Cholesterol stimulation of penetration of unilamellar liposomes by hydrophobic compounds
The incorporation of cholesterol into unilamellar liposomes greatly increased the transmembranous movement of hydrophobic ionophores such as nigericin. In reconstituted liposomes containing rhodopsin as the only protein, the presence of cholesterol lowers by 10-fold or more the amount of nigericin required to eliminate the light-driven proton gradient. These effects are seen both above and below the transition temperature of the phospholipid used for reconstitution.

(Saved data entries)

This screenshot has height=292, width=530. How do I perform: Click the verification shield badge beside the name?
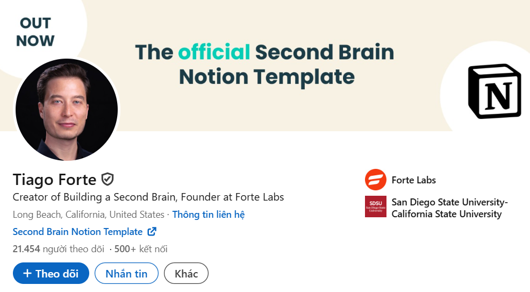[108, 179]
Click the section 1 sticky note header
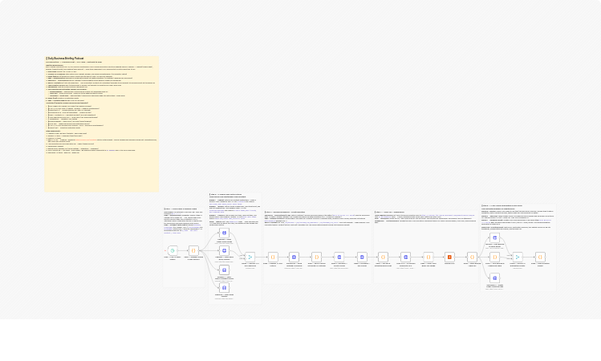This screenshot has height=361, width=601. [181, 209]
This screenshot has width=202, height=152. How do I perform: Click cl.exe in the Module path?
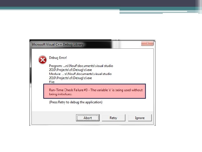pos(88,78)
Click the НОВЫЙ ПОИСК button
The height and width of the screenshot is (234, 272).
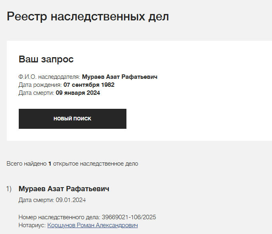[73, 119]
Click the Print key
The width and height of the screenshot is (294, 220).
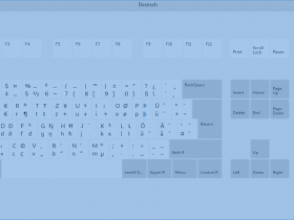point(240,49)
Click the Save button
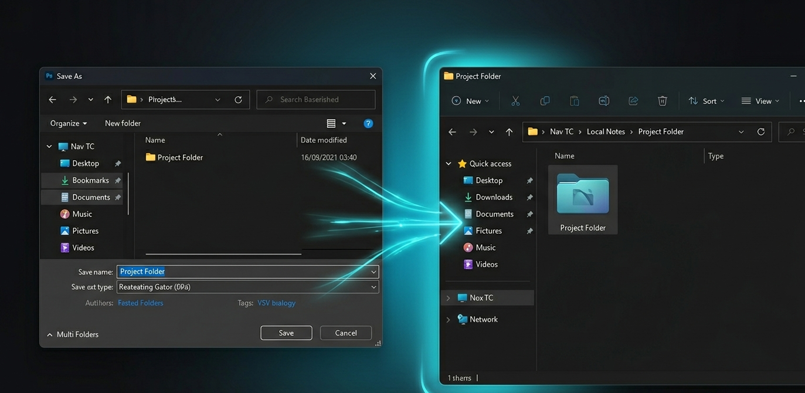This screenshot has width=805, height=393. (286, 333)
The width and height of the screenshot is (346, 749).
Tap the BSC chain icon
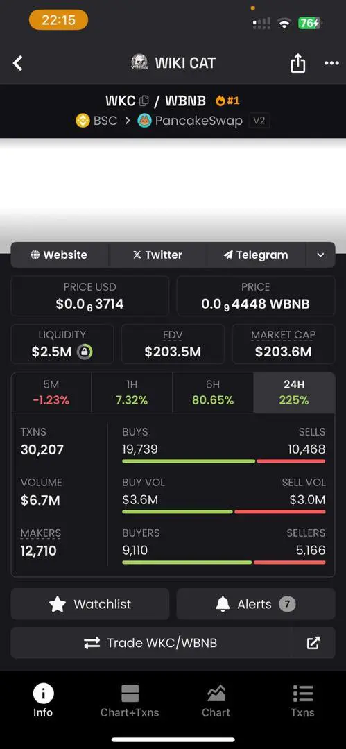click(83, 121)
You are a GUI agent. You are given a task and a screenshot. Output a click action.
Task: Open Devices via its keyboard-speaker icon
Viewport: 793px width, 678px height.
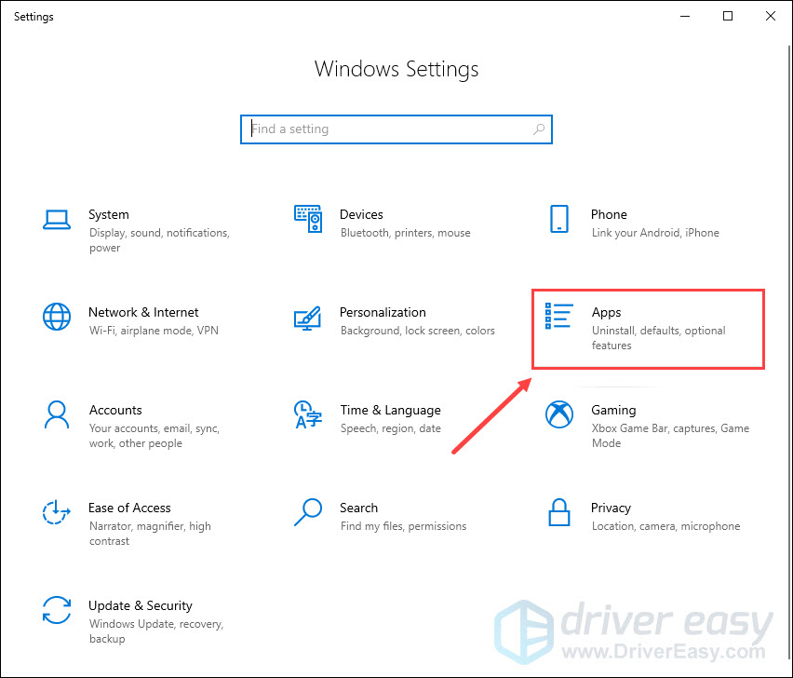(x=308, y=220)
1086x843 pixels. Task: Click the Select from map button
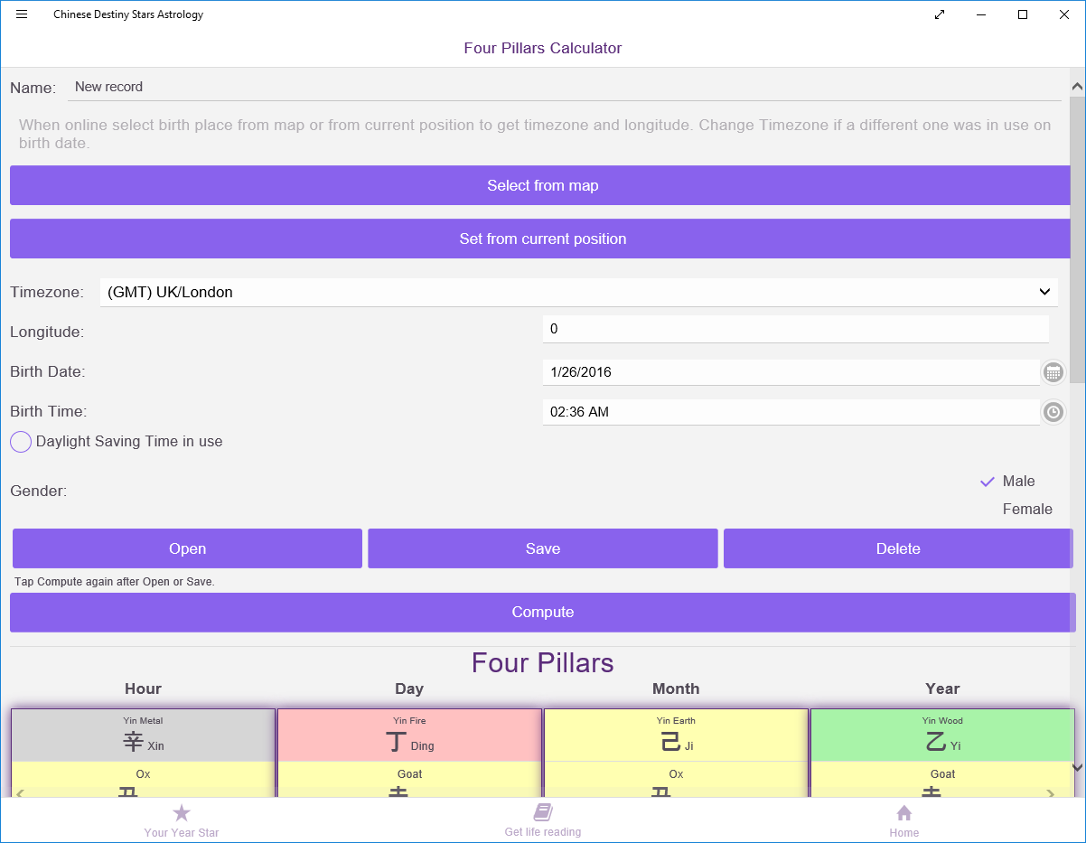(542, 185)
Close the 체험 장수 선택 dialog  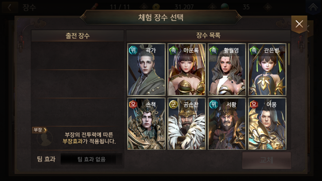299,24
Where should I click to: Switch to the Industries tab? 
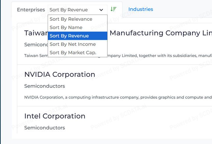pos(141,9)
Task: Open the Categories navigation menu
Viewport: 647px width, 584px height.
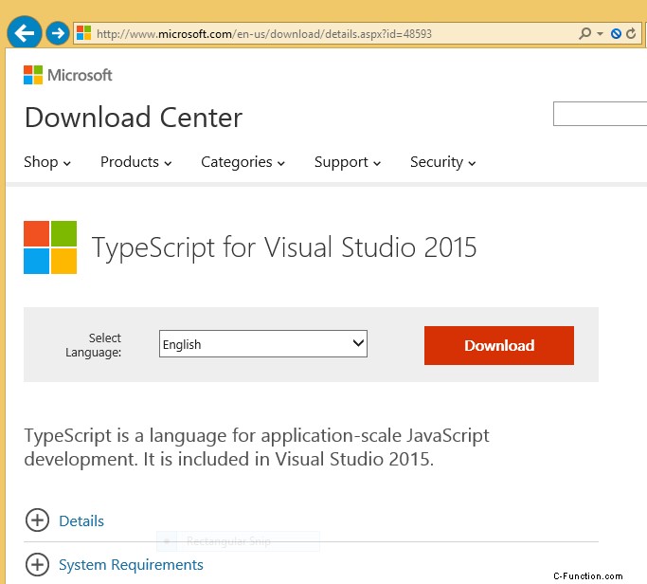Action: pos(243,162)
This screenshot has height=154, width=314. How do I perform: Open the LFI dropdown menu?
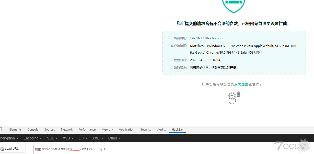point(83,138)
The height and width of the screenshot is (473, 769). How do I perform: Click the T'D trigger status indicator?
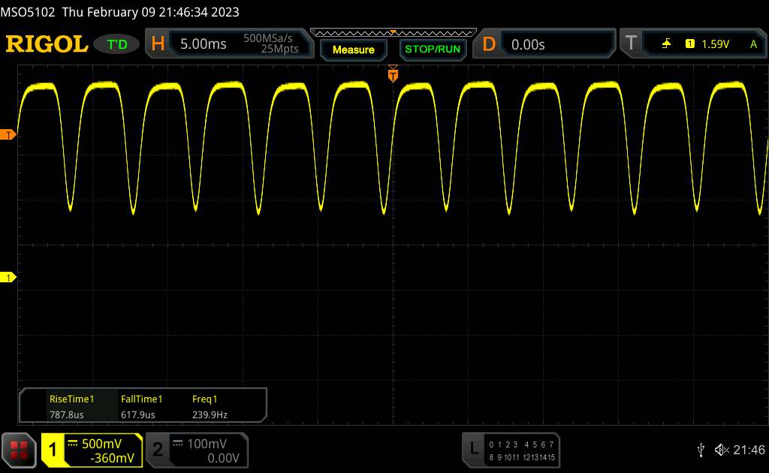pos(117,44)
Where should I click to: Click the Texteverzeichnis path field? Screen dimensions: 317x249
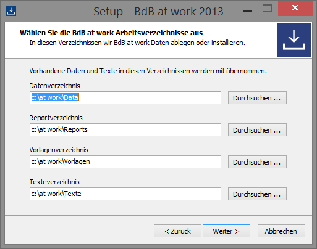coord(125,194)
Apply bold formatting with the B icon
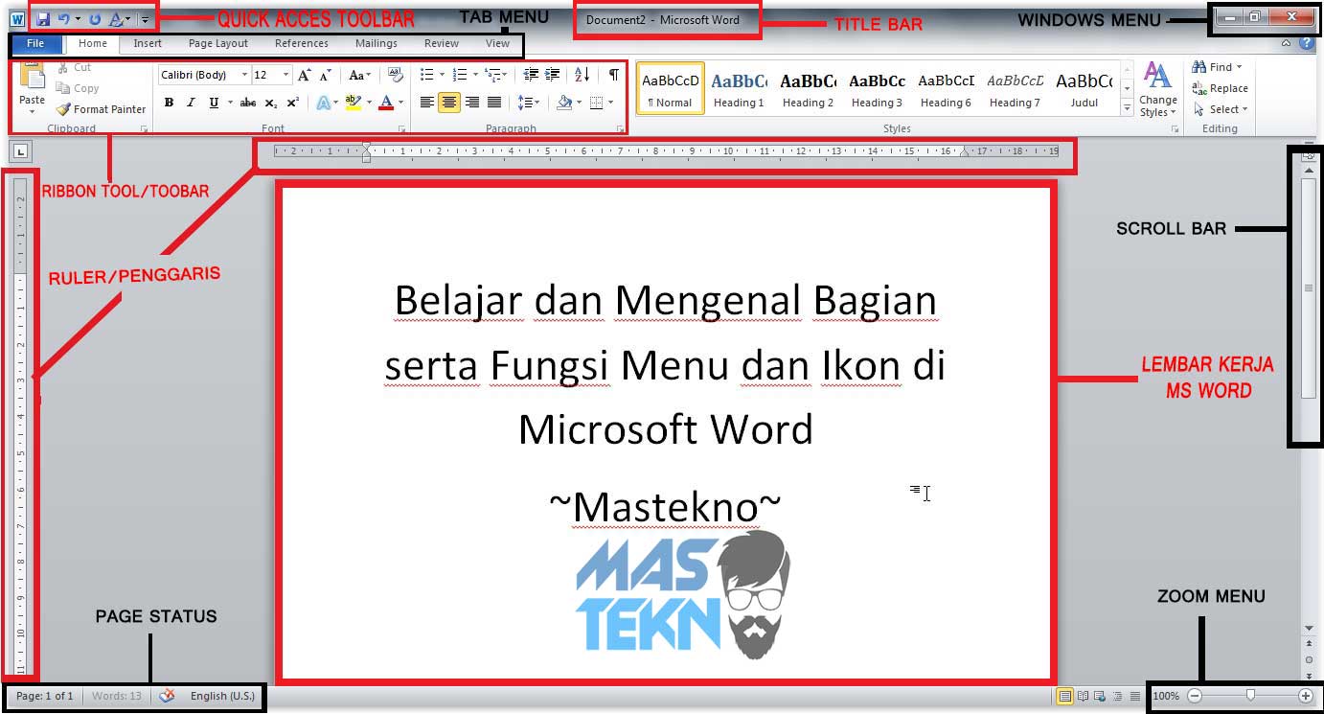 (169, 102)
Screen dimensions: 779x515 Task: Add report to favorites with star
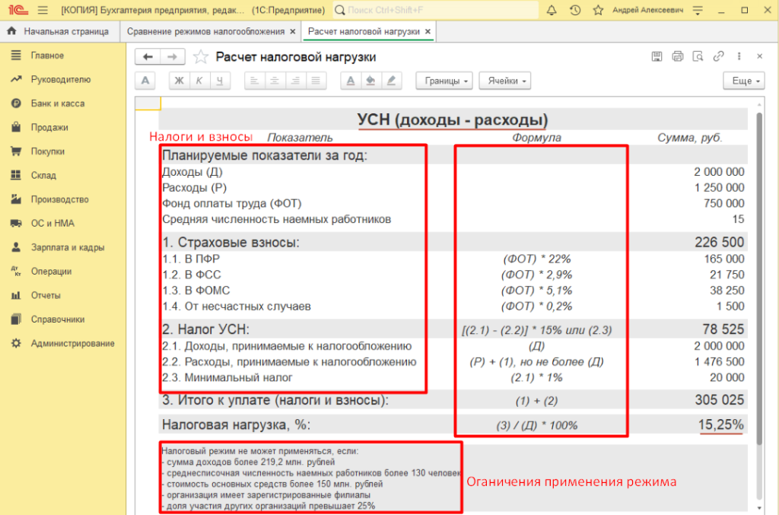[200, 57]
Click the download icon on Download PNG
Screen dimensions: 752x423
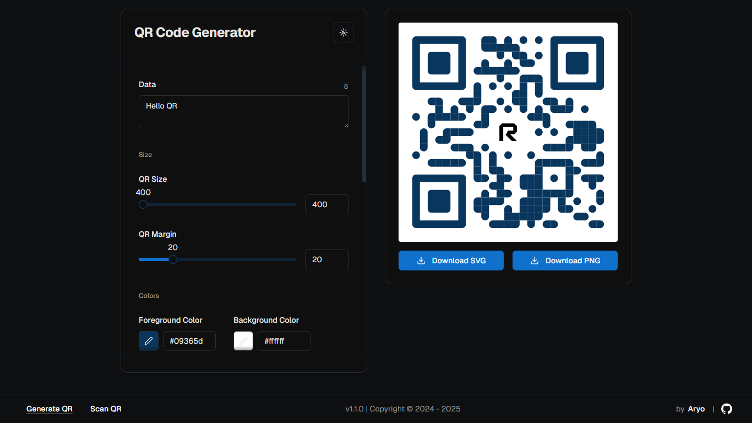pos(533,260)
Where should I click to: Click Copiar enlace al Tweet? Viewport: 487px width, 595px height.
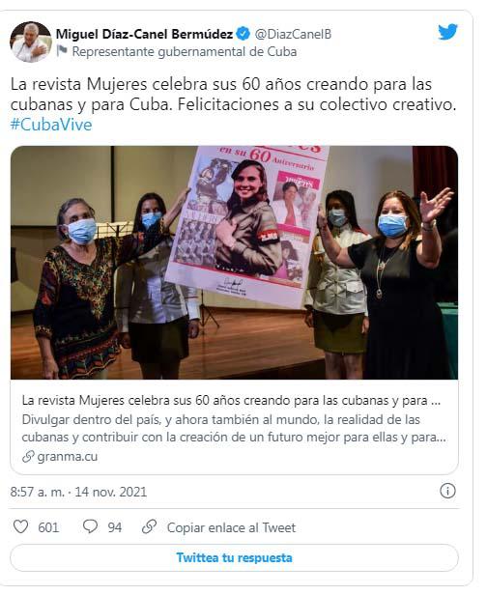(231, 527)
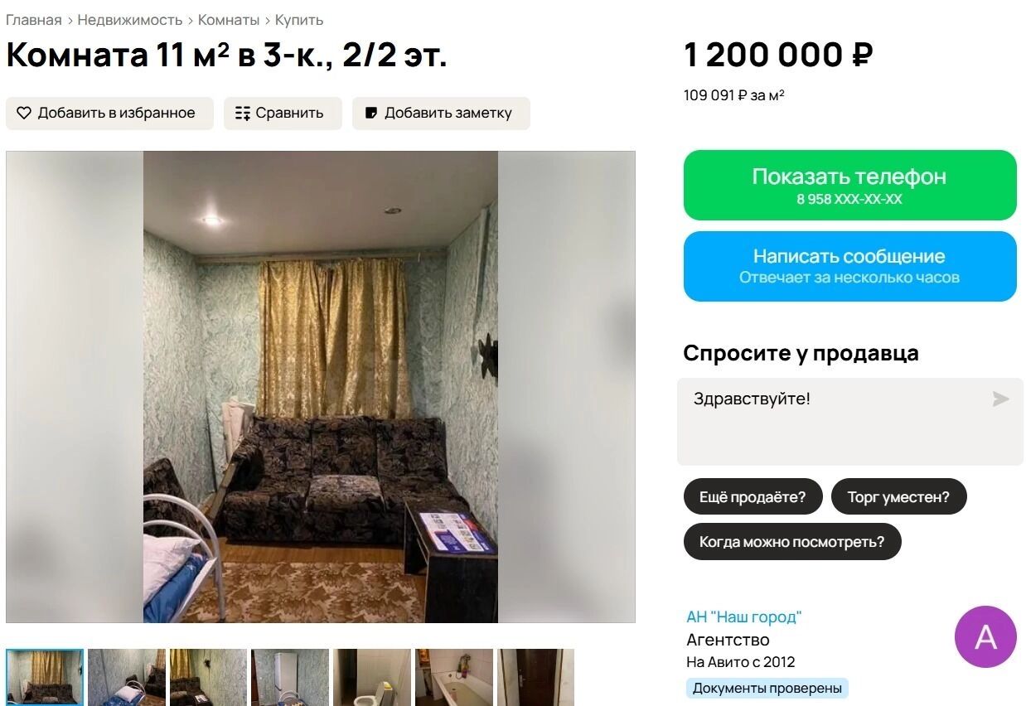Open the Комнаты breadcrumb

(229, 20)
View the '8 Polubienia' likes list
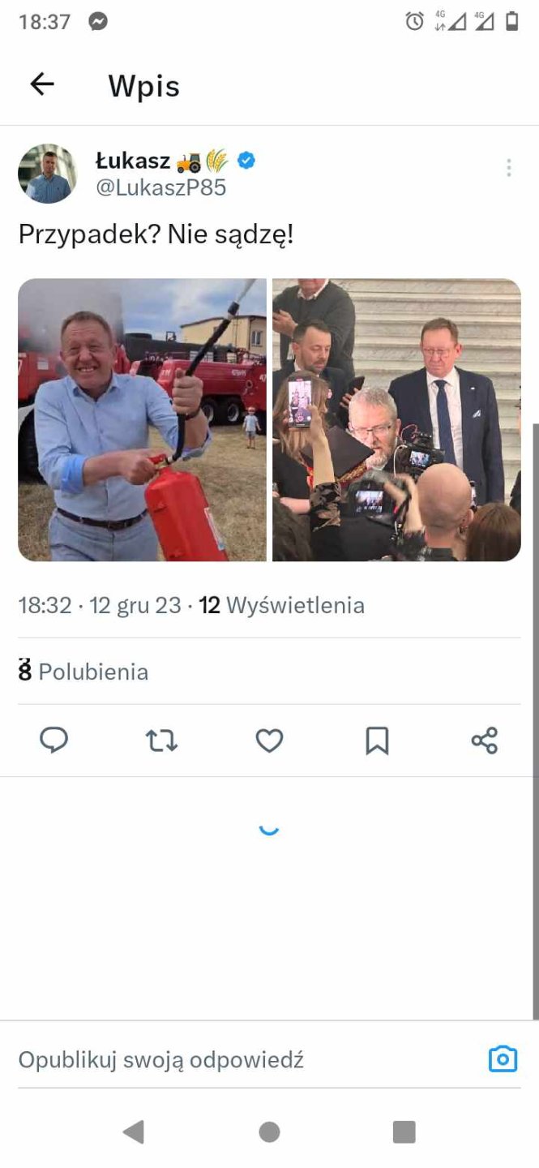The image size is (539, 1168). coord(83,672)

• _Requirement A_:
List every specific molecule that the liposome abstract names individually, leaving out general classes such as ionophores or phospholipids.
• _Requirement B_:
From the liposome abstract, quote the passage between "Cholesterol stimulation of" and "used for reconstitution.", inclusive.

• _Answer box A_:
cholesterol, nigericin, rhodopsin

• _Answer box B_:
Cholesterol stimulation of penetration of unilamellar liposomes by hydrophobic compounds
The incorporation of cholesterol into unilamellar liposomes greatly increased the transmembranous movement of hydrophobic ionophores such as nigericin. In reconstituted liposomes containing rhodopsin as the only protein, the presence of cholesterol lowers by 10-fold or more the amount of nigericin required to eliminate the light-driven proton gradient. These effects are seen both above and below the transition temperature of the phospholipid used for reconstitution.